We live in a rapidly changing world. There is a great deal of information available to us, most of it at our fingertips through computers, smartphones and the like. It is easy to think that having the internet at our reach means that we are all on an equal playing field in terms of knowledge: everything we don’t know we can find the answer to with a quick Google search. I’ve written this post because I think this view is flawed.
It may be true that we can find a great many answers on the internet, the problem is that there are many wrong answers out there as well (Fig. 1). Knowing right from wrong has never been harder. Thinking like a scientist is the best way to sort through the mess.

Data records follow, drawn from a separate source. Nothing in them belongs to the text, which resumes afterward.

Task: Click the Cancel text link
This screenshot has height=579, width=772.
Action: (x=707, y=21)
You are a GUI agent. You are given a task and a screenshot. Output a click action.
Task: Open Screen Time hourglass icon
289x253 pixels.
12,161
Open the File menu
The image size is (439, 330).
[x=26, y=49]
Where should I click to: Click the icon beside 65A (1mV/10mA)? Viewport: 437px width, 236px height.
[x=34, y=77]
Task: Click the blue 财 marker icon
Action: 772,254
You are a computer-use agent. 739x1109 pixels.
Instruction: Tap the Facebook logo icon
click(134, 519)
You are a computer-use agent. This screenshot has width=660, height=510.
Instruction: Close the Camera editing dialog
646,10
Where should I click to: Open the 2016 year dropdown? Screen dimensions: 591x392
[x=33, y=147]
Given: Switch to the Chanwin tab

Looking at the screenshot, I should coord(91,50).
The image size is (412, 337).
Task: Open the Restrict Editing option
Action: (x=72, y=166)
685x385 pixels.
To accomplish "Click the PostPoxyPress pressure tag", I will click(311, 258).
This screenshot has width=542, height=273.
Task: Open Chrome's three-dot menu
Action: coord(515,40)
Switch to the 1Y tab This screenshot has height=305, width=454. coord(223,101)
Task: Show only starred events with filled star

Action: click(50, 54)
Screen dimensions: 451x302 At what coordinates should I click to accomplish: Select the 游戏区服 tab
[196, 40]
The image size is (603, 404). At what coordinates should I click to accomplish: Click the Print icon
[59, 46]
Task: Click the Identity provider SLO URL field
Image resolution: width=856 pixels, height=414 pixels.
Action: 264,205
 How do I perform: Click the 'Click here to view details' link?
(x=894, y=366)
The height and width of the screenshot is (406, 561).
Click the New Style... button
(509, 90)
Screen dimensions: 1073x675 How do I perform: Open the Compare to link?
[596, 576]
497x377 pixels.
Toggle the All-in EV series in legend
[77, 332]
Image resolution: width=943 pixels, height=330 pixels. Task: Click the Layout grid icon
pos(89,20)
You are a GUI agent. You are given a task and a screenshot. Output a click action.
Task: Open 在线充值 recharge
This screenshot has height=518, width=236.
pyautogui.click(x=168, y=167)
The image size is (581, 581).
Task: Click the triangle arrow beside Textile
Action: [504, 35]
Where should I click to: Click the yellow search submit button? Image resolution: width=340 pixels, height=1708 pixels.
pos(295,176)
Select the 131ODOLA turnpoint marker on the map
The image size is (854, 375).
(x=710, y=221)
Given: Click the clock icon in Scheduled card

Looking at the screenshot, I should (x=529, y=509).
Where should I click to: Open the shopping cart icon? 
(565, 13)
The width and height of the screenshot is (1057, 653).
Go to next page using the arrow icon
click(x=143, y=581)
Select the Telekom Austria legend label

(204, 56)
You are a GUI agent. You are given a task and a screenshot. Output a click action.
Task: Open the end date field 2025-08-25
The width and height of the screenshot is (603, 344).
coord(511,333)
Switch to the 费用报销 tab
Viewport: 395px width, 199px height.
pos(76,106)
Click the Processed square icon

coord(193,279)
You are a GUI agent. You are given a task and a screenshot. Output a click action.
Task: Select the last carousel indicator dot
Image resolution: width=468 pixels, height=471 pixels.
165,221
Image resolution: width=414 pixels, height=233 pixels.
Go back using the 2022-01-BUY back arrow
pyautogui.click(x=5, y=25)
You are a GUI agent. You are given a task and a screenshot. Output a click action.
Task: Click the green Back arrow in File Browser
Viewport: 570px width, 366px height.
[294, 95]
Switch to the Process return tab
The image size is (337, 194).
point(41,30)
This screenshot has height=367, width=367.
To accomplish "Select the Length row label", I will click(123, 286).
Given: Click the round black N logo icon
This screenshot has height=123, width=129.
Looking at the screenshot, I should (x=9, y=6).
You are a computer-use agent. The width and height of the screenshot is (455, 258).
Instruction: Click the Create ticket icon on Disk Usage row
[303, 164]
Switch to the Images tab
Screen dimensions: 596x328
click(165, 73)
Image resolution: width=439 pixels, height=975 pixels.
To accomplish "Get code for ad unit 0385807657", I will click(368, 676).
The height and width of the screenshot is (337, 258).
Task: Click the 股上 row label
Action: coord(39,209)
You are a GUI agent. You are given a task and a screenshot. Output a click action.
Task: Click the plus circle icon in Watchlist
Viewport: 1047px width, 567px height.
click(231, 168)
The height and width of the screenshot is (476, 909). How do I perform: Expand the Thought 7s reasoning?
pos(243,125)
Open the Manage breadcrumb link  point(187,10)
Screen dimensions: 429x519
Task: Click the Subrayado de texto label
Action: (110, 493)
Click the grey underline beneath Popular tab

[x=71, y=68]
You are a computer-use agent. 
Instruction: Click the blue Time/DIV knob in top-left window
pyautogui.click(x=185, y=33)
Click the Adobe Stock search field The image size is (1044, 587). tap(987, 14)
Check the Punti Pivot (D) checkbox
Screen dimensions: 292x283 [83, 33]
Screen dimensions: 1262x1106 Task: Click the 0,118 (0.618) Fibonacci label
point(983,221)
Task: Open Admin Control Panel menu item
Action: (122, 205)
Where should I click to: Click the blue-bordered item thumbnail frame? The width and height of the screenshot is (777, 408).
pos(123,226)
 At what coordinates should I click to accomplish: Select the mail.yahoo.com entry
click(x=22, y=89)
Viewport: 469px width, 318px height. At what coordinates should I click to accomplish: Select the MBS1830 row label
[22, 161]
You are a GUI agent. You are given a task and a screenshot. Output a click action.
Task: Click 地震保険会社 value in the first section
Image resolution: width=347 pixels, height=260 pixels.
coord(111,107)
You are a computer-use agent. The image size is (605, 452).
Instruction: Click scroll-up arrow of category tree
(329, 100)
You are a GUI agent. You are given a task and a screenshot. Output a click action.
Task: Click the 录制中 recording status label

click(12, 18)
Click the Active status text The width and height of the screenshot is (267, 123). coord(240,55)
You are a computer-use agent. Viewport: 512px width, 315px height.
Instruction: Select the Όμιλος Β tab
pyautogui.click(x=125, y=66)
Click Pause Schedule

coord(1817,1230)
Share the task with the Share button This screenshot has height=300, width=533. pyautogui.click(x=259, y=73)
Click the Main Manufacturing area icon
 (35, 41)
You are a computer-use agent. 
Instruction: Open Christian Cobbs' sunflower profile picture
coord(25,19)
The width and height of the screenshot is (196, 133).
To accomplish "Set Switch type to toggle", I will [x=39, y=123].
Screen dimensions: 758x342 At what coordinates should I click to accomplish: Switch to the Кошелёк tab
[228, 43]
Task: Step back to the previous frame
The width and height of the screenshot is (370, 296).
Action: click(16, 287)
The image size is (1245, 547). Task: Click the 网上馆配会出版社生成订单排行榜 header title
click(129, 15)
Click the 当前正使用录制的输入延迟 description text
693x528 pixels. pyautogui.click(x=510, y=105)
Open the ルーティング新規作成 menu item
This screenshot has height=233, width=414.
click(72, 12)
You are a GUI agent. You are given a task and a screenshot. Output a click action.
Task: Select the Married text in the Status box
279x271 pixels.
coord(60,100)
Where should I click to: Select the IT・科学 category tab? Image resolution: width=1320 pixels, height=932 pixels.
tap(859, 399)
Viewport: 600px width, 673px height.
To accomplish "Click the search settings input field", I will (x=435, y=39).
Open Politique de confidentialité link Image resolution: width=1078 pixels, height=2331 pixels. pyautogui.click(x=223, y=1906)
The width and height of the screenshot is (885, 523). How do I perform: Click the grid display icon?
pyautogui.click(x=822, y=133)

So how does a scientist think? As a scientist I should know better than to speak for all scientists, but I’m going to do so anyway. When presented with a problem a scientist attempts to solve it without bias. (Although we may want a certain outcome, influencing a test or experiment to get that result is not science.) One common way scientists tackle a problem is through falsification (also called the hypothetico-deductive method). Using falsification, we construct hypotheses and conduct tests that are capable, in theory, of proving those hypotheses are incorrect. (Hypotheses are essentially answers to a question.) Following those tests, the hypothesis that is not falsified lives to fight another day but we can soundly reject the one that was demonstrated false. The next time we can refine the hypotheses and make the tests stricter. Will we then find the truth? Potentially. The truth is out there but we will never know for sure if we’ve found it. Truth, is unknowable. All we have done through falsification is proven what isn’t true, or at least, what is least true.